Their arguments have been published in a letter to the editor of the online edition of the Journal of Cellular Biochemistry. Evidently, donkey DNA became combined with horse DNA, producing an artificial hybrid DNA.

In the original study, analyses were made of five skeletons from equids, to which horses, donkeys and zebras belong. The skeletons had been excavated from the remains of a household in the antique city of Pompeii, in the stables of the Casa dei Casti Amanti (House of the Chaste Lovers).

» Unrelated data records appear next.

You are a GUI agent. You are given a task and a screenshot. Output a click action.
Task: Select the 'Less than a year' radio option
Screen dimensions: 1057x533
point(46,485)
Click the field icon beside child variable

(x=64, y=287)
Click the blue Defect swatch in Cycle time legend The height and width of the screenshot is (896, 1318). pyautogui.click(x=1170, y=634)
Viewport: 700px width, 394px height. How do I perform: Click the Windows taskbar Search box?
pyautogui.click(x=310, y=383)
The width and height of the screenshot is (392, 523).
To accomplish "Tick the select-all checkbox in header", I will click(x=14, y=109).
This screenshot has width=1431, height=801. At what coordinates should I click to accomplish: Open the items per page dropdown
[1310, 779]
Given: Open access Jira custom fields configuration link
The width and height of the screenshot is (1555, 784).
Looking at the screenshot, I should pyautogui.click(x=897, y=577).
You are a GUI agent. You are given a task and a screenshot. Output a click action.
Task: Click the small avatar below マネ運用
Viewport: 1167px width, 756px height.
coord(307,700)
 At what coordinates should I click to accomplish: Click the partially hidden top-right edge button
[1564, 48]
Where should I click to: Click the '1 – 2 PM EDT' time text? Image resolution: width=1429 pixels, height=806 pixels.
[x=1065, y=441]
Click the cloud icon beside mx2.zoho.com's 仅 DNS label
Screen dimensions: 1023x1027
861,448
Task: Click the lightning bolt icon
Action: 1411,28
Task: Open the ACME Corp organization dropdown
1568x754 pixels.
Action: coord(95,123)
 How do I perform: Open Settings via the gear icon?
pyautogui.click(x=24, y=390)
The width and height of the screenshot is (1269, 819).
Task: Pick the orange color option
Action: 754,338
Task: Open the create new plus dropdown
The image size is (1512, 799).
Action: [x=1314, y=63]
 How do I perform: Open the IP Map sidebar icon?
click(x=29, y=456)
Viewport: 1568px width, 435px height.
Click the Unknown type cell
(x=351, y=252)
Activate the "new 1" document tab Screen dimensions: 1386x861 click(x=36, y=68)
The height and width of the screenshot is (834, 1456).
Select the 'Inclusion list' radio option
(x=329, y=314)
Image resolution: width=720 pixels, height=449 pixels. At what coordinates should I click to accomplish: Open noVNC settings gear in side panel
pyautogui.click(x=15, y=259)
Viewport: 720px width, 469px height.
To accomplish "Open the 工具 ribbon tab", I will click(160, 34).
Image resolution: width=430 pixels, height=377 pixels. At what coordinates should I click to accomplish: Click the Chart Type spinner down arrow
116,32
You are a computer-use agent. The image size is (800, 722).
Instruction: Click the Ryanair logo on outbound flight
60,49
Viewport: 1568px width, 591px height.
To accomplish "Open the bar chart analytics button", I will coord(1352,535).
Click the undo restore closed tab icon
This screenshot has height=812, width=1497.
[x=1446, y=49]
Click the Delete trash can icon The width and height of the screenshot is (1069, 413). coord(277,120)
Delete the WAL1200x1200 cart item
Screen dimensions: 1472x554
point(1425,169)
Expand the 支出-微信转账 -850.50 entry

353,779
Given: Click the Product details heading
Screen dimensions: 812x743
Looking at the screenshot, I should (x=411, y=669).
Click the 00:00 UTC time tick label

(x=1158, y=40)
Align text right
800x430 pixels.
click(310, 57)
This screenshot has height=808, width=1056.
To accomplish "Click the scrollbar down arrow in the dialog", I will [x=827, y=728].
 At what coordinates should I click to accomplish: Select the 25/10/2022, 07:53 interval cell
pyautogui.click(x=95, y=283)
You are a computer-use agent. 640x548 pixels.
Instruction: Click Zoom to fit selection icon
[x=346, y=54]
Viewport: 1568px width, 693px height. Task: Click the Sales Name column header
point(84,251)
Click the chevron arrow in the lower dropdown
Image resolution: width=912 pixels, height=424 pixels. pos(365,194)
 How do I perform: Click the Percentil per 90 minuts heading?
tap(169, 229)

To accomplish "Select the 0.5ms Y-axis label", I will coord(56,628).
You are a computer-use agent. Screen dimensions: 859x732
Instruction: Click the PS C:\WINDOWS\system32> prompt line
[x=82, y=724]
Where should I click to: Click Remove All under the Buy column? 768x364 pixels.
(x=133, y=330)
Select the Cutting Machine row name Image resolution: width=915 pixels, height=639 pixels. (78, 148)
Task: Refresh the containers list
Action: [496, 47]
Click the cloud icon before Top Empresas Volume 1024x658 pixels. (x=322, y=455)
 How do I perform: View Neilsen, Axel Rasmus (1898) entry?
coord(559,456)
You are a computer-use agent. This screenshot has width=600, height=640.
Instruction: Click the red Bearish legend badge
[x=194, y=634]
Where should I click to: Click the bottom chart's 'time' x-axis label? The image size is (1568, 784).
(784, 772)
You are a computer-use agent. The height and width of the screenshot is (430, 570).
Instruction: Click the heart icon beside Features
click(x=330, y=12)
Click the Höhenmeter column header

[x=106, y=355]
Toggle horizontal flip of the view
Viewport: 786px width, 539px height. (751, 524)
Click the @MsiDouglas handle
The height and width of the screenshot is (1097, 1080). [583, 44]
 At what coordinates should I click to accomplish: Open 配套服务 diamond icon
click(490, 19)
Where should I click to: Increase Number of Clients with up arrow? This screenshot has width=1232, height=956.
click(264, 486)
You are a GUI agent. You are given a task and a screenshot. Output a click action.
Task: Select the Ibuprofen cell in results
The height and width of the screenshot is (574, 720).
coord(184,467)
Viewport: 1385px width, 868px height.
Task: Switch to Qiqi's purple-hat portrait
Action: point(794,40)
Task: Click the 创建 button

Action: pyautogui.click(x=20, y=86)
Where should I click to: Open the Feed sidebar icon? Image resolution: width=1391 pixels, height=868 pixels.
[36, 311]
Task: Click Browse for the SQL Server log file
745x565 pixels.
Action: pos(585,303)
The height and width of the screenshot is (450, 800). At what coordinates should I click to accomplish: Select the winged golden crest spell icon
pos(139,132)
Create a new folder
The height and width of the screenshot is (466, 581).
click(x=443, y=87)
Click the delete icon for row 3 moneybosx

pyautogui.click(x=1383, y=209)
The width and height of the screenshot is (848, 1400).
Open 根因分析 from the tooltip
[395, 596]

This well-known building is named after the wall frescoes depicting romantic scenes. The owner was probably Caius Iulius Polybius, a wealthy politician and baker. Archaeologists derive this latter occupation from the fact that an open baking oven and four millstones were found in the house. The horse skeletons had been conserved by means of a layer of volcanic ash which had buried Pompeii and the nearby settlement Herculaneum when Vesuvius erupted in 79 AD.

The team of researchers that carried out the original study examined the 2000-year-old mitochondrial DNA of the horses, i.e. DNA not from the cell nucleus but from the “energy powerhouses” (the mitochondria) of the cells. Four DNA types could be easily classified as they matched typical mitochondrial genetic material found in horses. The fifth horse, however, seemed to possess DNA similar to that of horses but otherwise unknown. The scientists came to the conclusion that the horse in question was of a breed hitherto unknown and presumably extinct.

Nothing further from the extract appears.